→ **Text shown**:
§
Tears

Well, it finally happened. Today when I left Jimmy at school (i.e., daycare; I just feel better about leaving him there for nine hours a day when I call it “school”), he cried for me.

When we walked in he was all smiles for his teacher — as usual — and he acknowledged the other little babies with a glance each, as if he were taking roll. As usual, he began chewing on everything he could get his hands on as soon as I placed him in the play area. He continued to amuse himself as I meandered through the room, putting his bottles in the fridge, his diapers in the bin, his binky and sunscreen in his cubby. When I kissed him goodbye, he gave me a big bashful smile, all par for the course.

Today, however — and perhaps for the first time — he followed me with his eyes as I walked away, breaking his typical concentration on the piles of brightly colored toys that surround him. I could hear him wail as the door closed behind me. It was devastating.
§
→ **Work instructions**: Return the complete text titled "Tears" about the daycare drop-off, with every word and punctuation mark unchanged. The listing after this line is not needed for the work.
§
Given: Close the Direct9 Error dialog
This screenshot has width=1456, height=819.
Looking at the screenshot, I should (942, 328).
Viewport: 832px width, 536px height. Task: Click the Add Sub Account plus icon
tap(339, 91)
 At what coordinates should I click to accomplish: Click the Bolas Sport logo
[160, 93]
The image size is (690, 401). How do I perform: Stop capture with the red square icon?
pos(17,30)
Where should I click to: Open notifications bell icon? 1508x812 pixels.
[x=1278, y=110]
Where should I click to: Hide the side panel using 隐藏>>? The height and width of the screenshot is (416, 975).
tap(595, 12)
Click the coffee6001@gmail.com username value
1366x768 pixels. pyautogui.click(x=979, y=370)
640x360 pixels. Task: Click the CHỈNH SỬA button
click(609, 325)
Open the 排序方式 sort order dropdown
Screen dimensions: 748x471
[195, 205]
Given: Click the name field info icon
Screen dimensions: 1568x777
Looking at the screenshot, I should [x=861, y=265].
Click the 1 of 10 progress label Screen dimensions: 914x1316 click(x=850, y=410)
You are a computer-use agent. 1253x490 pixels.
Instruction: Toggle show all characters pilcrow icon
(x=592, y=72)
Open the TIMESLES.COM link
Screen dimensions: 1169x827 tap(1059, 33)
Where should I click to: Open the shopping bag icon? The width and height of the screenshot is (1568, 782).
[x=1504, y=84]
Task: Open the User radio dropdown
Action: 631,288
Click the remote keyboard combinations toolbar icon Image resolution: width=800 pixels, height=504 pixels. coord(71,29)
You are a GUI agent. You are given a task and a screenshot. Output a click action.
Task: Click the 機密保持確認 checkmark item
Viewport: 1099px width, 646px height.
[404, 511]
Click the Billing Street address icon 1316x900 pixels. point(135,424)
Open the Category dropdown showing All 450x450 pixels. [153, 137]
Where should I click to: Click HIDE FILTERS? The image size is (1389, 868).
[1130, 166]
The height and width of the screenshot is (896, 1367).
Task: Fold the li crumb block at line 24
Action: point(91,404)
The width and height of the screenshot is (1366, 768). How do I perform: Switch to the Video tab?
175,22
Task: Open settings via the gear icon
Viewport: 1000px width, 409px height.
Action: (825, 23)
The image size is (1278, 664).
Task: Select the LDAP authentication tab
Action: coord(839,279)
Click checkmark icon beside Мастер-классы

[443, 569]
§
→ **Response**:
Tears

Well, it finally happened. Today when I left Jimmy at school (i.e., daycare; I just feel better about leaving him there for nine hours a day when I call it “school”), he cried for me.

When we walked in he was all smiles for his teacher — as usual — and he acknowledged the other little babies with a glance each, as if he were taking roll. As usual, he began chewing on everything he could get his hands on as soon as I placed him in the play area. He continued to amuse himself as I meandered through the room, putting his bottles in the fridge, his diapers in the bin, his binky and sunscreen in his cubby. When I kissed him goodbye, he gave me a big bashful smile, all par for the course.

Today, however — and perhaps for the first time — he followed me with his eyes as I walked away, breaking his typical concentration on the piles of brightly colored toys that surround him. I could hear him wail as the door closed behind me. It was devastating.